Controlling cellular migration and stem cell fate through cell imprinting emerges as a promising approach for wound healing. Nevertheless, further studies are required to fully understand the fundamental principles and the mechanisms by which cell-imprinted substrates guide stem cell differentiation. The keratinocyte-imprinted construct not only provided a biocompatible scaffold, but also supported delivering keratinocyte-like cells to the wound site potentially accelerated healing. Analyzing secreted factors could clarify the mechanisms behind enhanced healing and angiogenesis. Future work is needed to provide the profile of paracrine mediators from differentiated keratinocytes, ADSCs, collagen scaffold, KiPDMS, and their combinations for better understanding regenerative effects. It is essential to evaluate the designed KiPDMS-included wound dressing from different aspects in the future to prove its medical performance and adaptation.
Conclusion
Wound healing is one of the serious medical challenges and many efforts have been made to find effective solutions such as modern dressings. In this study, we made a keratinocyte-imprinted PDMS substrate (KiPDMS) to differentiate ADSCs into keratinocyte lineage. Also, we provided composite KiPDMS-collagen scaffold treatments with and without ADSCs and keratinocytes to evaluate the effects of different physical and cellular factors on re-epithelialization and angiogenesis in vivo. Collagen scaffold increased the thickness of the epidermal layer, and using KiPDMS alone or in combination with ADSCs significantly enhanced re-epithelialization in our model. The KiPDMS–keratinocyte combination on the collagen scaffold promoted both re-epithelialization and angiogenesis. By incorporating biological (stem cells and keratinocytes) and non-biological (collagen type I and KiPDMS) components, this approach provides potential benefits for the therapeutic goals of the study. Taken together, the designed keratinocyte-imprinted PDMS substrate as a wound dressing may combine the known features of PDMS (low cost, biocompatibility, and ease of use) with support for cell migration, re-epithelialization, and neovascularization, although further studies are warranted to confirm these benefits.
Materials and methods
All methods were carried out following relevant guidelines and regulations.
Ethical considerations
The animal experiments were approved by the ethical committee of the Faculty of Veterinary Medicine, Tehran University, and the ethical committee of Pasteur Institute of Iran (IR.PII.REC.1397.022). Also, the ARRIVE guidelines (Animal Research: Reporting of In Vivo Experiments) were considered to perform all experiments in this study. Figure 8 illustrates the various steps of the study, including stem cell isolation and differentiation, KiPDMS preparation, and the creation and treatment of animal model.

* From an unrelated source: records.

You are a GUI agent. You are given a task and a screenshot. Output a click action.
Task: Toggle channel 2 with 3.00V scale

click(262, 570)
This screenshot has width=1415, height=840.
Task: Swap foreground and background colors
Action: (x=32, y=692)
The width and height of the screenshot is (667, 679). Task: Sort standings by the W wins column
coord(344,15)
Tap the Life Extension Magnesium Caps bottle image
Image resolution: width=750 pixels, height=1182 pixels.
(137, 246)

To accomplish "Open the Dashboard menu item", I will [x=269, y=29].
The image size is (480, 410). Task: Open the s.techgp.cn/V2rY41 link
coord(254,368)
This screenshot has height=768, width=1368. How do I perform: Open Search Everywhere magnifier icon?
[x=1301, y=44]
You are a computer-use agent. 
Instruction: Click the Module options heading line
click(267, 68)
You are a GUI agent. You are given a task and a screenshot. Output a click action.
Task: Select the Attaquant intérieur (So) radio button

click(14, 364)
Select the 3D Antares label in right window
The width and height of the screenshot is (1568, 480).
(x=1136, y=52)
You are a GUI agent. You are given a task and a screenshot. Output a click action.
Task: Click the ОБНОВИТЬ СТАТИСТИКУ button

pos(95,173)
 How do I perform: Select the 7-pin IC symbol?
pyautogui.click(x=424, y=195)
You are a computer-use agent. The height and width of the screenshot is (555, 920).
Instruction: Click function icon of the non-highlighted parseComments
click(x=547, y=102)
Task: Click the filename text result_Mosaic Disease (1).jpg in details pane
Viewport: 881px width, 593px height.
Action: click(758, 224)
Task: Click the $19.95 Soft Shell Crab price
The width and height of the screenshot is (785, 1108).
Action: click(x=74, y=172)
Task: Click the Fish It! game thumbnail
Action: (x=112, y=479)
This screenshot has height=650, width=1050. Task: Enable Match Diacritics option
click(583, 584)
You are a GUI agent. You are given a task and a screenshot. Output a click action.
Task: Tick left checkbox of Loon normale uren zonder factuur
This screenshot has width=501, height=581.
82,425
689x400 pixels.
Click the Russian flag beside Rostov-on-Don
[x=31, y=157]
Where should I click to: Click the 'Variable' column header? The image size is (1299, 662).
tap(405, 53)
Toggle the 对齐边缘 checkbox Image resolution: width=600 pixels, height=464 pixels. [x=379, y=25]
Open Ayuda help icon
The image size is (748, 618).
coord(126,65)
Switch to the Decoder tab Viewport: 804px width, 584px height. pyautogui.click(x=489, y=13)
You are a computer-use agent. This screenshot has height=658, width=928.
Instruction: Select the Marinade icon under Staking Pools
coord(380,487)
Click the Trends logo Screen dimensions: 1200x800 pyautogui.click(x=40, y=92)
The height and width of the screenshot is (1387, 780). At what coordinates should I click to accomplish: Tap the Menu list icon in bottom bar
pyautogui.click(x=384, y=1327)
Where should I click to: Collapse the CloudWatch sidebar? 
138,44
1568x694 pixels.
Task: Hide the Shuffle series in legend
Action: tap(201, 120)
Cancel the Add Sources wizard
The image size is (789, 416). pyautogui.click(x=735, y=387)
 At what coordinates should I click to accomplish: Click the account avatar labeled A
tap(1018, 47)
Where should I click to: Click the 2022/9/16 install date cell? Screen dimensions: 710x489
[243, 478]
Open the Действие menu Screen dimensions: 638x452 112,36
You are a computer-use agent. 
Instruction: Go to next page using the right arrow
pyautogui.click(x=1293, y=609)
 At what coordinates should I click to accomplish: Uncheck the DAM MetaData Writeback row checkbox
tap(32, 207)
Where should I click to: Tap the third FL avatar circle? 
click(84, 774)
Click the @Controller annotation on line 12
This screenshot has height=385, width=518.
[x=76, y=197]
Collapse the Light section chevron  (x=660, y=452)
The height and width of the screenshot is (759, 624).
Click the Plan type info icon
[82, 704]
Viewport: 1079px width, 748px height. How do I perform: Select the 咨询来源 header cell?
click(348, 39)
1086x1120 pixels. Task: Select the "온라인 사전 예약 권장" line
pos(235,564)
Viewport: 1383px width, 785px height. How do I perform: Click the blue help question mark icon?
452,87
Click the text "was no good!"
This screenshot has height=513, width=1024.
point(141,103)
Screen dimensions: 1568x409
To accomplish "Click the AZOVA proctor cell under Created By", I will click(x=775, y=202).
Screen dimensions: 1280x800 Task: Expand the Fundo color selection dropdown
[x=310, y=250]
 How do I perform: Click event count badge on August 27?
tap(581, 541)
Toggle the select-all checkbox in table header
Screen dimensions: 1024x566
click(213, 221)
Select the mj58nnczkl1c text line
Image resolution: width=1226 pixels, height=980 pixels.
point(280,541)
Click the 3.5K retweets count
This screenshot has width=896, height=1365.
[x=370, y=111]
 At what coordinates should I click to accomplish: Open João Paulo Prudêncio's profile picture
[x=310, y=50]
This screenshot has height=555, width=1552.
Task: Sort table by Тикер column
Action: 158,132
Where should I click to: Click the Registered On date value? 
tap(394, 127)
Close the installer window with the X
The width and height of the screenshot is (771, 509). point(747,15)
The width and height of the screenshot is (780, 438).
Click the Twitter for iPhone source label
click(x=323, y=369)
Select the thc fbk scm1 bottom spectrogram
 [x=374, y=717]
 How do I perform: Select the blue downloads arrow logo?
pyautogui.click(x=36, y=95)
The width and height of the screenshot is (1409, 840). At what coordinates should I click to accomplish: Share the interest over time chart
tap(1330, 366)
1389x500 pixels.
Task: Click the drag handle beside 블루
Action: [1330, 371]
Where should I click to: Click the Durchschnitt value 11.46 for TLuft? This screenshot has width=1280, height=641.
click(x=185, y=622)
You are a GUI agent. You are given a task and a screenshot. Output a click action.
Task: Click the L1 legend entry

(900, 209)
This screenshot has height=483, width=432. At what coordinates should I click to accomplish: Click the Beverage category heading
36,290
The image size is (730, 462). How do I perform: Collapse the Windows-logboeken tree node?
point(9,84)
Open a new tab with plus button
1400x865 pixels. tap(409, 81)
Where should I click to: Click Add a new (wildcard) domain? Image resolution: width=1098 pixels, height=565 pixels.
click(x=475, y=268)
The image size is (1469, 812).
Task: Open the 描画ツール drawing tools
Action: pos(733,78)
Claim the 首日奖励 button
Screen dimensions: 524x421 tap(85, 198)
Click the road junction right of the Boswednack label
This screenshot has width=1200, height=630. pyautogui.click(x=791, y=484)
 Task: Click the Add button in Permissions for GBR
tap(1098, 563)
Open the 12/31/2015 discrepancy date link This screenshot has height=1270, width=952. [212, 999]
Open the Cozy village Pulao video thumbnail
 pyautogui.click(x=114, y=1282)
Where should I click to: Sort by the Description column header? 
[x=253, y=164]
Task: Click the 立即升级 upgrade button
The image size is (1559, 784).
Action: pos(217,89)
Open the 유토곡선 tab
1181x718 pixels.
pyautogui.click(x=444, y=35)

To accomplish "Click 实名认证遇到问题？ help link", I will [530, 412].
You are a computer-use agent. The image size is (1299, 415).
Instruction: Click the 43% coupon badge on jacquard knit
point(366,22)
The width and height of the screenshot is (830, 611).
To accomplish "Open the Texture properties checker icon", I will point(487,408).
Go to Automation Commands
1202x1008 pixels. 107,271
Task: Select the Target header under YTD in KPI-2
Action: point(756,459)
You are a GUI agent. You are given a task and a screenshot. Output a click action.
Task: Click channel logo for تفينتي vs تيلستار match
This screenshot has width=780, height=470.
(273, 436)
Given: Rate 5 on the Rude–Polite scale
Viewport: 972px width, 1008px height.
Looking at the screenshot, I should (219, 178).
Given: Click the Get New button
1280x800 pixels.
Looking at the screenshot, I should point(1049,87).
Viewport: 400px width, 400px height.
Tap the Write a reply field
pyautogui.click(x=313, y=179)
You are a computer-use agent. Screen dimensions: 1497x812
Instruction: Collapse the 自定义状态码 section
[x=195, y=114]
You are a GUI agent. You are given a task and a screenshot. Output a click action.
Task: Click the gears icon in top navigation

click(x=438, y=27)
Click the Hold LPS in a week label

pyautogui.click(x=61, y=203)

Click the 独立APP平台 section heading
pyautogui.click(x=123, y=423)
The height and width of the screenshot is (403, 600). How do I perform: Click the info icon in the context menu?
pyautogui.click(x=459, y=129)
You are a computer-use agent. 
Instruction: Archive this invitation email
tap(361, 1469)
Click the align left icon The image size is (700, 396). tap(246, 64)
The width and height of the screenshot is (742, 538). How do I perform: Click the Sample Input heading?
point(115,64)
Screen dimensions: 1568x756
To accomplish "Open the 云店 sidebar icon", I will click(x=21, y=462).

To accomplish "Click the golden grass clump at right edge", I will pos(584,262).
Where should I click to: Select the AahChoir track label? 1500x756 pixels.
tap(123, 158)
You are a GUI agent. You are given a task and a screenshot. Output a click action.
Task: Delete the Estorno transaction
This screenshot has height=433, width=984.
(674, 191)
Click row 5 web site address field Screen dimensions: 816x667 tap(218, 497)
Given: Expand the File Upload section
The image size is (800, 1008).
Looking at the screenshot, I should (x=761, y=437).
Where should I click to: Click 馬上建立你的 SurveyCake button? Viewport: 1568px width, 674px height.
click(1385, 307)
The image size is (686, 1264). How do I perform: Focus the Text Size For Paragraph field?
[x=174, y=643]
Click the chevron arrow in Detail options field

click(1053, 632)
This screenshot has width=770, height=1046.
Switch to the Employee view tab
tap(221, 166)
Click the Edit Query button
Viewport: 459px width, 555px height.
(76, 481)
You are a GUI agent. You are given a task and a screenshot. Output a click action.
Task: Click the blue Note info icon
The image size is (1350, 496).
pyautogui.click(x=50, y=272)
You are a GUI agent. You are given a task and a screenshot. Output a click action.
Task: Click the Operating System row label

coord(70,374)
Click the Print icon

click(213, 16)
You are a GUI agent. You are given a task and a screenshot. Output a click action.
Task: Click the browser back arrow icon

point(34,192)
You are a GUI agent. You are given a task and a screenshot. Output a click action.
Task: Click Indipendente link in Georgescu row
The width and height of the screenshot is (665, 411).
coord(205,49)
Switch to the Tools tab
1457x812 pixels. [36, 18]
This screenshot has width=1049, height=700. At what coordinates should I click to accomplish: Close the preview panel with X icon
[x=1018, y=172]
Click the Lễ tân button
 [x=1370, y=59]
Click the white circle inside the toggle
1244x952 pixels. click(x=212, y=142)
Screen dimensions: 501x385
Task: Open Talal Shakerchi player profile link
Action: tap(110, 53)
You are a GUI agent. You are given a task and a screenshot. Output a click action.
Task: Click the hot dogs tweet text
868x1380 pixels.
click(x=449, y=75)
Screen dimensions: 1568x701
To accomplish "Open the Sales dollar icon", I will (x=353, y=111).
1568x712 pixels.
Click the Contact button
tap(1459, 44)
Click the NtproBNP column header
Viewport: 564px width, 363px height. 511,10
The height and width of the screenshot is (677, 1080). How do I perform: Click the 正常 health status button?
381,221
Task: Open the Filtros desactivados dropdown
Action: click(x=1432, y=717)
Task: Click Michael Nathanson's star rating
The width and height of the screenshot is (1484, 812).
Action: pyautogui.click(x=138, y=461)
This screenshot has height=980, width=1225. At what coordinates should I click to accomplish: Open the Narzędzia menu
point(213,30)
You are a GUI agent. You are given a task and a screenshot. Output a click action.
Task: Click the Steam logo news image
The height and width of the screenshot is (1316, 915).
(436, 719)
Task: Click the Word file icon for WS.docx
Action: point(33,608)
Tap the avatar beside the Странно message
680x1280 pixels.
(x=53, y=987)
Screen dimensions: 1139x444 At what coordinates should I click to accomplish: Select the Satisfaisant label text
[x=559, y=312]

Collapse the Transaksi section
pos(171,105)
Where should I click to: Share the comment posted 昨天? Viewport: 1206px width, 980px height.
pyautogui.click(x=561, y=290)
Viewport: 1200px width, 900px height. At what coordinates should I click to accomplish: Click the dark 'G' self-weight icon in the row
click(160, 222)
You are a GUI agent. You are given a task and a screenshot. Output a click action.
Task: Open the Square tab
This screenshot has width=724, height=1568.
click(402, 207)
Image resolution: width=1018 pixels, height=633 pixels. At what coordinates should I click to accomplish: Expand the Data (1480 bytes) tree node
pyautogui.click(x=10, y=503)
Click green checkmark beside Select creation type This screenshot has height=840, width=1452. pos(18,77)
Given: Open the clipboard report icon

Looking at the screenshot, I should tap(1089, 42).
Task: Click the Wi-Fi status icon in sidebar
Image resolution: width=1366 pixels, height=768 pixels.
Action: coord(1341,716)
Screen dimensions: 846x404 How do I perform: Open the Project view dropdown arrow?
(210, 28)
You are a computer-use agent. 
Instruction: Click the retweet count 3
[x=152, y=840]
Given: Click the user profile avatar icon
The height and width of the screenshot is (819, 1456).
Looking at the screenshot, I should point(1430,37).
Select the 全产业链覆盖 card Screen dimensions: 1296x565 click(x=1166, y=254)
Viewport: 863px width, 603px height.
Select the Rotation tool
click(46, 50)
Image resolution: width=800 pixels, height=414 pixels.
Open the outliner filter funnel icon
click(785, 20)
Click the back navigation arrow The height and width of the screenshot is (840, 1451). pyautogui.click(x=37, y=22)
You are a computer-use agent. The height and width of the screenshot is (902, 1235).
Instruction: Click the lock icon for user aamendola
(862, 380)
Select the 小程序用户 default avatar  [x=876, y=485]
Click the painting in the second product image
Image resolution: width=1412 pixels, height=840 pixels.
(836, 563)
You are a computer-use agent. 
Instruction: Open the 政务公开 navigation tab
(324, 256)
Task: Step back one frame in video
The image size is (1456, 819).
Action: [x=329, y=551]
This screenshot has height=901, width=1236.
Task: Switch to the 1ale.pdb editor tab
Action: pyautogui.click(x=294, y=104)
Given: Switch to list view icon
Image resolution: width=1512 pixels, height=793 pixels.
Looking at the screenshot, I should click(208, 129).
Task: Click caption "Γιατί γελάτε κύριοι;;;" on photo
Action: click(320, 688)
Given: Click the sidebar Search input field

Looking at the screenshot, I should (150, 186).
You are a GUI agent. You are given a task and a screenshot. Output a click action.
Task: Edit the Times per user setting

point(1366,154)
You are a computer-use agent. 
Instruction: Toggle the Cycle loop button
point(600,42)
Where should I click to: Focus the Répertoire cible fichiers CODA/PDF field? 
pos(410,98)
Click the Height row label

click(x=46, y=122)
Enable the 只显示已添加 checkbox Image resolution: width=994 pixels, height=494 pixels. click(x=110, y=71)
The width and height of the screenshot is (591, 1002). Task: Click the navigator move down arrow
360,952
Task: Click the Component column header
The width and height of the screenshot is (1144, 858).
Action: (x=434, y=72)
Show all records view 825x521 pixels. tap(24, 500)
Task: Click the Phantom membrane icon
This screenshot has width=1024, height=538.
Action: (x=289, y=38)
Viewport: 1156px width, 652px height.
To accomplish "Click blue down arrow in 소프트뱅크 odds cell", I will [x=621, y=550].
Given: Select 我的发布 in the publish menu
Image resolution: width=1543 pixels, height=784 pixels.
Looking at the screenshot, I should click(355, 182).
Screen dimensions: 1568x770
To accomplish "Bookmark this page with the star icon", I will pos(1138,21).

Isolation of rabbit epidermal keratinocyte
The newborn New Zealand white rabbit was sacrificed by administering 100 mg/kg of sodium pentobarbital and the dorsal skin was taken. The pieces of skin were washed three times with phosphate-buffered saline (PBS) supplemented with 300 U/ml penicillin (3X) and 300 µg/ml streptomycin (3X) (Pen/Strep) (Gibco-BRL, Germany).The skin was cut into 1 × 1 cm2 pieces and incubated in shaking 4 mg/ml of Dispase (Sigma, USA) at 4 °C overnight. The epidermis was separated from the dermal layer and incubated in trypsin (0.25%) for 25 min. After centrifugation for 5 min, the cells were suspended in keratinocytes culture medium consisting of 10% FBS (fetal bovine serum)-supplemented DMEM/F12 culture medium, 10 ng/ml EGF (Sigma, USA), 0.4 µg/ml hydrocortisone, 0.4 µg/ml epinephrine, 5 µg/ml insulin, 10 ng/ml prostaglandin E2 (all from Gibco-BRL, Germany), 1X Pen/Strep. Then keratinocytes were seeded in the 12-well culture plate pre-coated with collagen type I (100 µg/ml, NanoZist Arayeh, Iran).
Isolation and characterization of rabbit adipose-derived stem cells (ADSCs)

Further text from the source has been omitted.